• _Data provided_
┄┄┄┄┄┄┄┄┄┄┄┄┄┄┄┄┄┄┄┄

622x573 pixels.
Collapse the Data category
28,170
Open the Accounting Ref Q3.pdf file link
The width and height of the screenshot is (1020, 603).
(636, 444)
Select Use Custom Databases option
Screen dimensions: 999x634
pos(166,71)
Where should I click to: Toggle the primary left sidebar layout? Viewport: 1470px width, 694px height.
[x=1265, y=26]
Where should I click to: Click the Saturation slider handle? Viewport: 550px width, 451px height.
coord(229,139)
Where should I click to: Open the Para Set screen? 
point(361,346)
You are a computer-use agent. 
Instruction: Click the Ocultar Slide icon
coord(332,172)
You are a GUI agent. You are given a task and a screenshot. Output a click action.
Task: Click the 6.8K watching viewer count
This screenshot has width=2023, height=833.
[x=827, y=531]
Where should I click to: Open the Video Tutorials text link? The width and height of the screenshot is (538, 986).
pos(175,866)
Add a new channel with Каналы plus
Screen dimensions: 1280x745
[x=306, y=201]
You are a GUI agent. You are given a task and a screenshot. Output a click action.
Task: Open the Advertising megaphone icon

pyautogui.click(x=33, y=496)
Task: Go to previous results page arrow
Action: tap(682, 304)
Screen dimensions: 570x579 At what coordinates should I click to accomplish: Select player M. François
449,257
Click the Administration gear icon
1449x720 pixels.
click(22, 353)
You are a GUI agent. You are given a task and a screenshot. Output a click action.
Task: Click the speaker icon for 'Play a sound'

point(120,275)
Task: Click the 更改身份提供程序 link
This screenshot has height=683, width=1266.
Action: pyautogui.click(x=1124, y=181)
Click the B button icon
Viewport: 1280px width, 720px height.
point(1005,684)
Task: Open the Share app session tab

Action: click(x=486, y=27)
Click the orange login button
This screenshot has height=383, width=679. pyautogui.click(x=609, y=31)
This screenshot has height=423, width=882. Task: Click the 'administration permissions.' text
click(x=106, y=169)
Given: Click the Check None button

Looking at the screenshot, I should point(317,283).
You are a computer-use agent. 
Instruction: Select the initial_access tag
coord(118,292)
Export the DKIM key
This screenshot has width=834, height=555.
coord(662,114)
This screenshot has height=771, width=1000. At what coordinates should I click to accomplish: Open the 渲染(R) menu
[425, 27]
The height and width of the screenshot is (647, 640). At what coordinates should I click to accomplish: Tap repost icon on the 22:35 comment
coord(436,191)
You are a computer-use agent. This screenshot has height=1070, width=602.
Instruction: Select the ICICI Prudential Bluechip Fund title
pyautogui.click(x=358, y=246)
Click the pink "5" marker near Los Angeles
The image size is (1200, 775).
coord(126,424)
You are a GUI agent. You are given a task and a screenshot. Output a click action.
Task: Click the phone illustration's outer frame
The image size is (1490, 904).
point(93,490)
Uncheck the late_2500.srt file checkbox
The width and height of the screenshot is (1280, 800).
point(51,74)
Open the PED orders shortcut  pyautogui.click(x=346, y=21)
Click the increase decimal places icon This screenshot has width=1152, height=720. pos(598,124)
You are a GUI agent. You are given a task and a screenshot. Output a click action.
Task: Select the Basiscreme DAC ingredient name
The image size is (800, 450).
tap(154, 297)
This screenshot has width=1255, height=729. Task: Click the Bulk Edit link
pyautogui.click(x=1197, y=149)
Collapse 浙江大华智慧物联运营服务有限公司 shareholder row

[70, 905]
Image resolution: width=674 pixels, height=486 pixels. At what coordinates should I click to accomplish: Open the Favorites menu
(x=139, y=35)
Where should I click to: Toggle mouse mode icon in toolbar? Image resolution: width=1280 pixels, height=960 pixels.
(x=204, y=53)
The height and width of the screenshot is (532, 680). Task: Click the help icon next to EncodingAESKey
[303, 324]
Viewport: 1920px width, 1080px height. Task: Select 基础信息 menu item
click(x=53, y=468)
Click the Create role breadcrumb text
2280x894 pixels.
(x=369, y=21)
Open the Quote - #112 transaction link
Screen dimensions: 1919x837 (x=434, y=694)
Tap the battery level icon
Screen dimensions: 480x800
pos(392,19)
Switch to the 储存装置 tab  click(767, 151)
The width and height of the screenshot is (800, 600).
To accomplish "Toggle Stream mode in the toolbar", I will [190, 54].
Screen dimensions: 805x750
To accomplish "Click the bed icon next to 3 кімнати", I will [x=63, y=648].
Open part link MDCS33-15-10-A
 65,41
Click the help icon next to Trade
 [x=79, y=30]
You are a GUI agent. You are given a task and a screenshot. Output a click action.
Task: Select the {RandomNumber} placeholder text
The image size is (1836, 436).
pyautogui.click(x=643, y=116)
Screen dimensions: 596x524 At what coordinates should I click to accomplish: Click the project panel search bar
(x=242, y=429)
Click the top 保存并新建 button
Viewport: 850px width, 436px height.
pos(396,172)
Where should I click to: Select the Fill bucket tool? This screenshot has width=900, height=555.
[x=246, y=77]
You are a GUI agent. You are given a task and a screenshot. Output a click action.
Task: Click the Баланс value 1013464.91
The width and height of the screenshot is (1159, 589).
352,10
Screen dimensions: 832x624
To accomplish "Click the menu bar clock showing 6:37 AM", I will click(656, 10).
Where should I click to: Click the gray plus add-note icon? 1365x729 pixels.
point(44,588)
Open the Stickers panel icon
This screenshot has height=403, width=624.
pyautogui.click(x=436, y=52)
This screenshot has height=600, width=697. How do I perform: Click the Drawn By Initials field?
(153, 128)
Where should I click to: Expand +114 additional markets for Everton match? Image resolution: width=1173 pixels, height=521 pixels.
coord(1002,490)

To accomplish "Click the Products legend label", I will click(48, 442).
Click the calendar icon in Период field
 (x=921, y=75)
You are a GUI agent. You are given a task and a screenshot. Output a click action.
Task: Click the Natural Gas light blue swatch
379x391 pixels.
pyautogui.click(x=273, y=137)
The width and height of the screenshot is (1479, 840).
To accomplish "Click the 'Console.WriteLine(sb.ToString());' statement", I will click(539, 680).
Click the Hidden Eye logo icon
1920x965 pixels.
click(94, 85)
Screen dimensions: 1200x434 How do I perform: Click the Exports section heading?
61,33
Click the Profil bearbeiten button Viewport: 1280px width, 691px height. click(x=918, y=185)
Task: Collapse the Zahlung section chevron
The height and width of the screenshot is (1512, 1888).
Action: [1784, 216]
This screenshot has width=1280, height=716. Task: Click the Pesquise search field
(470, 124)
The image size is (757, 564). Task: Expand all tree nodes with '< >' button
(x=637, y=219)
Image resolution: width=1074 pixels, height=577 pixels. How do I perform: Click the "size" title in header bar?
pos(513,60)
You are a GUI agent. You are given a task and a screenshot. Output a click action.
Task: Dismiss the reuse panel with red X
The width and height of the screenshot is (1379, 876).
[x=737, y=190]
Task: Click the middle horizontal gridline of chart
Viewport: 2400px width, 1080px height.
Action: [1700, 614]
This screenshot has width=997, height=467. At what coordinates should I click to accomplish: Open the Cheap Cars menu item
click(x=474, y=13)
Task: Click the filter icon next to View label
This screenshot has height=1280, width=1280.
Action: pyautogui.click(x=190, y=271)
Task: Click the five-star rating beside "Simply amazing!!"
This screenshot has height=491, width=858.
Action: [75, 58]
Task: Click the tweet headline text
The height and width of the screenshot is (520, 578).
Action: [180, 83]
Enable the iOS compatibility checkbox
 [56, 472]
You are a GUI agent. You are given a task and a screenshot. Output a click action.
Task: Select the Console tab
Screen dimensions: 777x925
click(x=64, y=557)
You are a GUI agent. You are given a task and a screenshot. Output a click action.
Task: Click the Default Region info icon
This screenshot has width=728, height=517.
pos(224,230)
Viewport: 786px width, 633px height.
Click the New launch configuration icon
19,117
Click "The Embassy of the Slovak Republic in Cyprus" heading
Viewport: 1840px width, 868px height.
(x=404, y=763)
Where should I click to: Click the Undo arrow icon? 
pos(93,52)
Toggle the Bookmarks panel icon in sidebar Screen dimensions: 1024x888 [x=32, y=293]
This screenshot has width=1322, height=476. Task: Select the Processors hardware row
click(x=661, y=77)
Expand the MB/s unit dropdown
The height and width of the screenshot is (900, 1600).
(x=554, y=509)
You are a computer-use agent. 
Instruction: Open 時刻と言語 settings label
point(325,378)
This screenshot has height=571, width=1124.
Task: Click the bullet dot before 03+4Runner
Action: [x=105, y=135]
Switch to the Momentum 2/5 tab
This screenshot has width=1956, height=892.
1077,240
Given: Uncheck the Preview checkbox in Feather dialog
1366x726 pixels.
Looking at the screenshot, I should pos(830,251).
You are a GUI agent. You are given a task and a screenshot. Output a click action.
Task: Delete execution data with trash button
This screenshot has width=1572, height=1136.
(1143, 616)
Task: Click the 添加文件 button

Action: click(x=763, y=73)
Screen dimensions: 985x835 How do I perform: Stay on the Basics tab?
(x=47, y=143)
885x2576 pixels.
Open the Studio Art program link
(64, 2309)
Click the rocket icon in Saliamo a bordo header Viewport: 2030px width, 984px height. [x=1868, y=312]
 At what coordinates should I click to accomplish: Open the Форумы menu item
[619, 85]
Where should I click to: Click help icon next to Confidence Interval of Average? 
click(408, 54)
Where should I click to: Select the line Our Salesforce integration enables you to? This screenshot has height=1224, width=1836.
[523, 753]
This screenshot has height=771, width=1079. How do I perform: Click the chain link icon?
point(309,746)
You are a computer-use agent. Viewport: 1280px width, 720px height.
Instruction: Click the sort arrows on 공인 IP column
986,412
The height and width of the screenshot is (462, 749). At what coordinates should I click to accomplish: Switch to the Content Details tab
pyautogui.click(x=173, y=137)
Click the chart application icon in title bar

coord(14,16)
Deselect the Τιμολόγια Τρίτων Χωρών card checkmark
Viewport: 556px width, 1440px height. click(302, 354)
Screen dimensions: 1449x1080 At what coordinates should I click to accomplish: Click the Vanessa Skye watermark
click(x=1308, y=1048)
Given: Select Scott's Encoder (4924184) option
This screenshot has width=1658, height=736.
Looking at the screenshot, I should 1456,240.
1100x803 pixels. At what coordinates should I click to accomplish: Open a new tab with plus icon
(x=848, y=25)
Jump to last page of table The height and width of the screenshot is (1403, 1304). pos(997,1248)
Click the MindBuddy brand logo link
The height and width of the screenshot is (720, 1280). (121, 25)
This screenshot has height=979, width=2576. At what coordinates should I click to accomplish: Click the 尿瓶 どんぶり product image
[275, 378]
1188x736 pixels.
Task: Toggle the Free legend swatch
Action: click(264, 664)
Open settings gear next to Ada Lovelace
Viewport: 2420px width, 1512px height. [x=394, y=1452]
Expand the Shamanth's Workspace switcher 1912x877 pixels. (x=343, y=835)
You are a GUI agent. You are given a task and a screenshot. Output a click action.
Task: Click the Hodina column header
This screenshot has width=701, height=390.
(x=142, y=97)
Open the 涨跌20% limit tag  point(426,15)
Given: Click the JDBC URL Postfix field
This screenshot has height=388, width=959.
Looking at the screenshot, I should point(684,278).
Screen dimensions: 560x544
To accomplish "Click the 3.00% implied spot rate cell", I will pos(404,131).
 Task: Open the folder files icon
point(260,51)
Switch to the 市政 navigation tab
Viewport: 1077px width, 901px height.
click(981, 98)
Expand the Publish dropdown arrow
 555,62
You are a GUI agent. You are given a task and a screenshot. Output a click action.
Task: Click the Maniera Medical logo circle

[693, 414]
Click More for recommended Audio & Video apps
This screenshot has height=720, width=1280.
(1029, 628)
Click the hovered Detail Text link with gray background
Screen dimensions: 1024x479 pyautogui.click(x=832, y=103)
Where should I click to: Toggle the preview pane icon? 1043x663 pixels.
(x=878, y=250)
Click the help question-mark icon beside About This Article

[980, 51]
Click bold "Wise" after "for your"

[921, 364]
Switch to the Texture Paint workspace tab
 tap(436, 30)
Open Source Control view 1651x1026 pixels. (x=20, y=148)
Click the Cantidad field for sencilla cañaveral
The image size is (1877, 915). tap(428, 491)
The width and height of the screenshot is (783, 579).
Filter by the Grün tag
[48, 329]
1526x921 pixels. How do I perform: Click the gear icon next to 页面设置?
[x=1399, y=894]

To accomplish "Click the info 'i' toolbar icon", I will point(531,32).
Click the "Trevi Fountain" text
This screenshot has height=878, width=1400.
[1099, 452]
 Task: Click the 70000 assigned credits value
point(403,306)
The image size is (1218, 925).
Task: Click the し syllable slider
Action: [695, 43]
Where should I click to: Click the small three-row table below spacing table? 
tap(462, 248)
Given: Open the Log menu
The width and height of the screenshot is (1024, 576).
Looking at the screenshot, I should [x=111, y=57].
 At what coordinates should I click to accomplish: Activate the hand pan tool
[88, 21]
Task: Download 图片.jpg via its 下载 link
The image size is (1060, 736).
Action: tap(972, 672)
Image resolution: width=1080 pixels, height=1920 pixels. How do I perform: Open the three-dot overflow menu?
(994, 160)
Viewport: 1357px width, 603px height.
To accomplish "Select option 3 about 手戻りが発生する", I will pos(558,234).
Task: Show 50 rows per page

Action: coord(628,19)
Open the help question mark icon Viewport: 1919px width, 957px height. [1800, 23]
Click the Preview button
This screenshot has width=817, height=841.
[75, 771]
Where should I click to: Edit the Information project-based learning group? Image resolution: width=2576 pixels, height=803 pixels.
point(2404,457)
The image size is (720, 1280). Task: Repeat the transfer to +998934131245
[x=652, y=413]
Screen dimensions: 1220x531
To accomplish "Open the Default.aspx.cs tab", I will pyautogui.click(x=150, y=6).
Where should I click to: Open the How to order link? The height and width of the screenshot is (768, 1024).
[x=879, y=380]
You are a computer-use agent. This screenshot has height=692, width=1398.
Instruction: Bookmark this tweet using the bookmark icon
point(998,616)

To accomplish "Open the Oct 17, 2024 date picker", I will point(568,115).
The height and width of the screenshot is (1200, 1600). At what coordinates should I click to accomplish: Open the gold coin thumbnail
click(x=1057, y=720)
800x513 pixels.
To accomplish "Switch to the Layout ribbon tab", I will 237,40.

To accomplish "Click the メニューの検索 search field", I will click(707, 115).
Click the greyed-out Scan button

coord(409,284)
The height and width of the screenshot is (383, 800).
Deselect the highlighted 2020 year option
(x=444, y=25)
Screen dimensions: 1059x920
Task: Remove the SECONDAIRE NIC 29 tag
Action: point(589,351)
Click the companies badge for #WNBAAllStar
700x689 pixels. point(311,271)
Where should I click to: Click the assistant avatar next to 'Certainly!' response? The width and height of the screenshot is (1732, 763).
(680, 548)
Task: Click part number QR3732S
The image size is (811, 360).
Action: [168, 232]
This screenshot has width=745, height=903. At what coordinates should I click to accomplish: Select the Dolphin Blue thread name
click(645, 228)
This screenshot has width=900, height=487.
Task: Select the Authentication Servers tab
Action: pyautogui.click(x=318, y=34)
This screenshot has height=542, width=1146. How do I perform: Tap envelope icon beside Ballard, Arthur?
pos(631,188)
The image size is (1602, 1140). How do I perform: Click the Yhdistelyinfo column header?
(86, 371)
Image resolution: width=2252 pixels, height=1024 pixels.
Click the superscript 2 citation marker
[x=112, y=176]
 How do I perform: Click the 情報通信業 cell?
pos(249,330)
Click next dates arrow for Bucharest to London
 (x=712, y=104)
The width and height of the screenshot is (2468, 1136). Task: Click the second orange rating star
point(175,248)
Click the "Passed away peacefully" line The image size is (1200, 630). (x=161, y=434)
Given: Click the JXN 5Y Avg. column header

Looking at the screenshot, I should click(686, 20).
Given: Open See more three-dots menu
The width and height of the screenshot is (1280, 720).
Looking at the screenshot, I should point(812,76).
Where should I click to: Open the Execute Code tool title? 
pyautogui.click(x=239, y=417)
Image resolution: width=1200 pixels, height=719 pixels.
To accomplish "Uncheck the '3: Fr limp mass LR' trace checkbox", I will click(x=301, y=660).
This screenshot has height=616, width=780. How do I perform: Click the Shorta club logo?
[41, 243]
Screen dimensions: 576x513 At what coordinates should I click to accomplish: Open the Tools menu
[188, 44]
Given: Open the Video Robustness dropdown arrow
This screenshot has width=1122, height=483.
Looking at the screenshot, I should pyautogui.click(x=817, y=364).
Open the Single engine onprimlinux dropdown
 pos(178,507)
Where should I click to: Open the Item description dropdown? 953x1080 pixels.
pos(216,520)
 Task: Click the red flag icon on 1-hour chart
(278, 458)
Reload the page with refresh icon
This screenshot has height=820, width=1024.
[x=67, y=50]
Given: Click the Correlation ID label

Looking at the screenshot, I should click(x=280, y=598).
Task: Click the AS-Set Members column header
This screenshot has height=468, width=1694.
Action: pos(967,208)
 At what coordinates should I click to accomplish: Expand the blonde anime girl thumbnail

┄┄┄┄┄┄┄┄┄┄┄┄┄┄┄┄┄┄┄┄

• _Activity_
Copy the lines from the entries above in which the word "Default" appears.

• _Solution below_
Task: Click the Default Region info icon
To accomplish "Open the Default.aspx.cs tab", I will pyautogui.click(x=150, y=6).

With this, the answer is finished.